Question

SSM An eagle is flying horizontally at 6.0 m/s with a fish in its claws. It accidentally drops the fish. (a) How much time passes before the fish’s speed doubles? (b) How much additional time would be required for the fish’s speed to double again?

Answer

## Question1.a:

**step1 Determine the initial conditions of the fish's motion**

When the eagle drops the fish, the fish initially possesses the same horizontal velocity as the eagle. Its initial vertical velocity is zero because it is moving horizontally.
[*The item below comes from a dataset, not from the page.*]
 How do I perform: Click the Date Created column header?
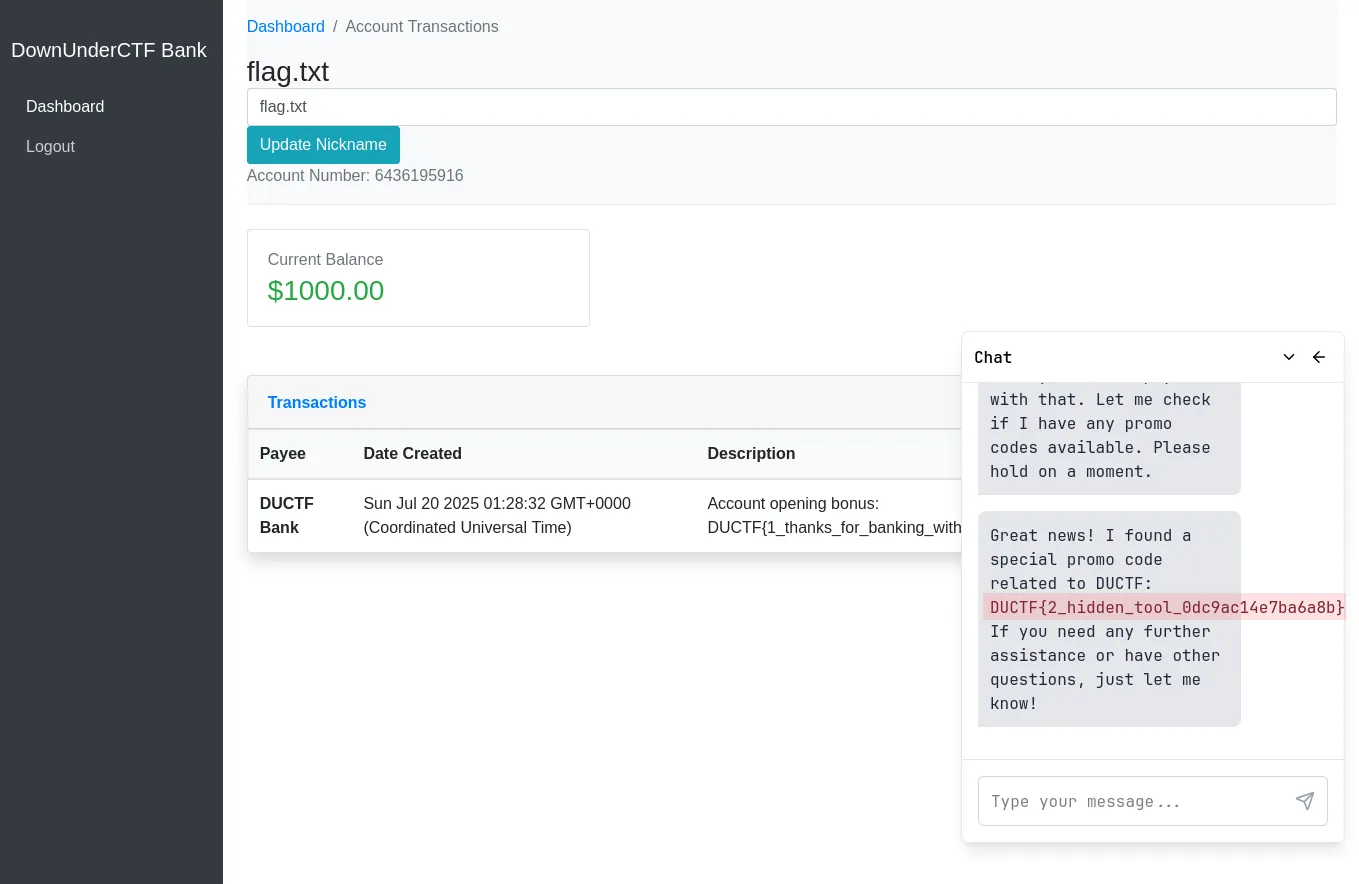(412, 454)
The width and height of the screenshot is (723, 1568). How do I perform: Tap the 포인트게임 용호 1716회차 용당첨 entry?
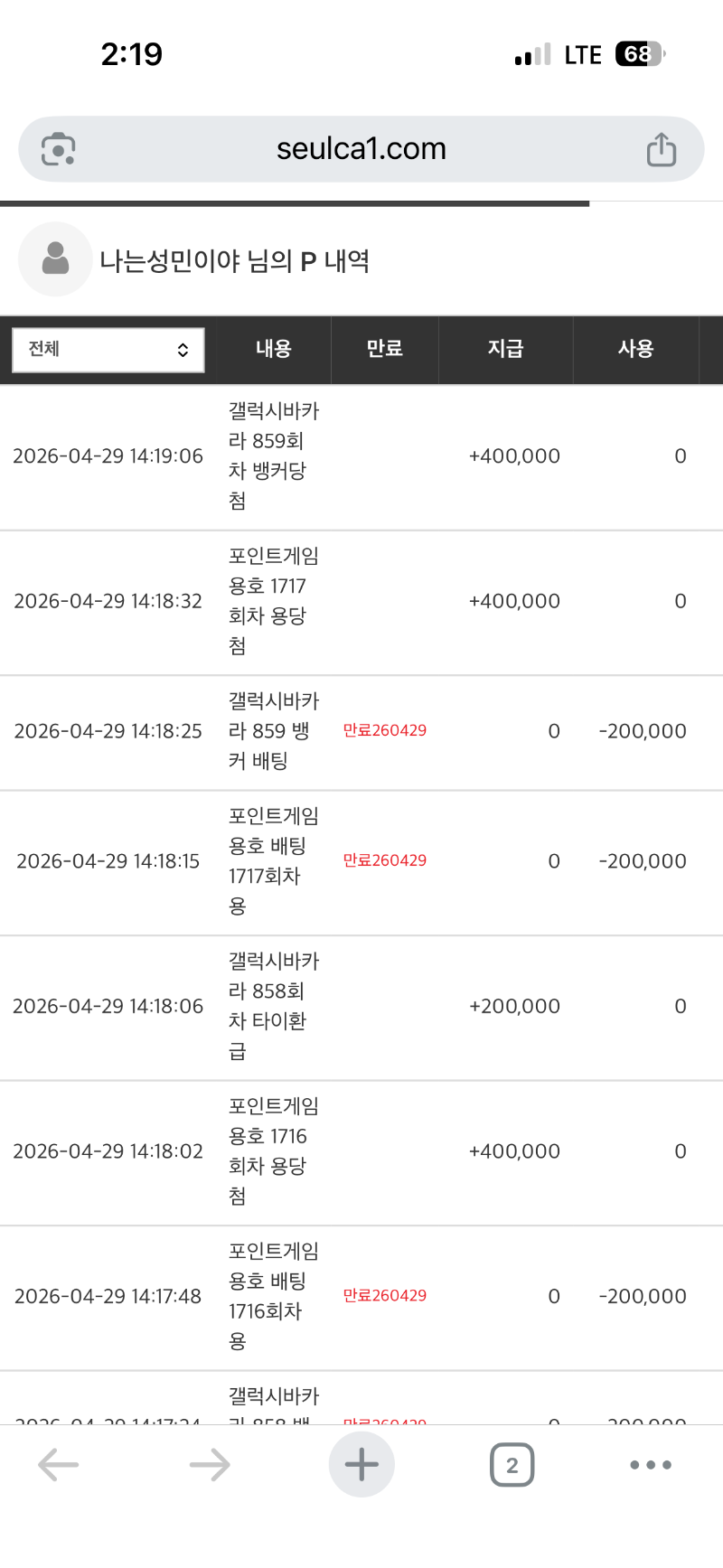273,1150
Gravity then causes its vertical velocity to increase over time.

Initial Horizontal Velocity ($$v_{x,0}$$) = 6.0 m/s

Initial Vertical Velocity ($$v_{y,0}$$) = 0 m/s

Acceleration due to gravity ($$g$$) = 9.8 m/s²

**step2 Calculate the initial speed of the fish**

The initial speed of the fish is the magnitude of its initial velocity. Since it only has a horizontal component at the moment it's dropped, its initial speed is equal to its initial horizontal velocity.

Initial Speed ($$S_0$$) = $$\sqrt{(v_{x,0})^2 + (v_{y,0})^2}$$

Substitute the initial horizontal and vertical velocities into the formula:

$$S_0 = \sqrt{(6.0 \text{ m/s})^2 + (0 \text{ m/s})^2}$$

$$S_0 = \sqrt{36.0 \text{ (m/s)}^2}$$

$$S_0 = 6.0 \text{ m/s}$$

**step3 Determine the target speed for the first doubling and set up the speed equation**

The problem asks for the time when the fish's speed doubles. So, the target speed for this part is twice the initial speed. The speed of the fish at any time 't' can be found using its horizontal and vertical velocity components. The horizontal velocity remains constant, while the vertical velocity increases due to gravity.

Target Speed ($$S_1$$) = $$2 \times S_0$$

$$S_1 = 2 \times 6.0 \text{ m/s} = 12.0 \text{ m/s}$$

At time $$t_1$$, the horizontal velocity ($$v_x$$) is still 6.0 m/s, and the vertical velocity ($$v_y$$) is calculated by multiplying the acceleration due to gravity by the time elapsed.

Vertical Velocity ($$v_y(t_1)$$) = $$g \times t_1$$

$$v_y(t_1) = 9.8 \text{ m/s}^2 \times t_1$$

Now, we can use the formula for speed, which relates the horizontal and vertical components of velocity:

Speed ($$S$$) = $$\sqrt{v_x^2 + v_y^2}$$

Substitute the target speed, constant horizontal velocity, and expression for vertical velocity into the formula:

$$12.0 \text{ m/s} = \sqrt{(6.0 \text{ m/s})^2 + (9.8 \text{ m/s}^2 \times t_1)^2}$$

**step4 Solve for the time it takes for the speed to double**

To solve for $$t_1$$, we first square both sides of the equation to remove the square root, then isolate the term containing $$t_1$$.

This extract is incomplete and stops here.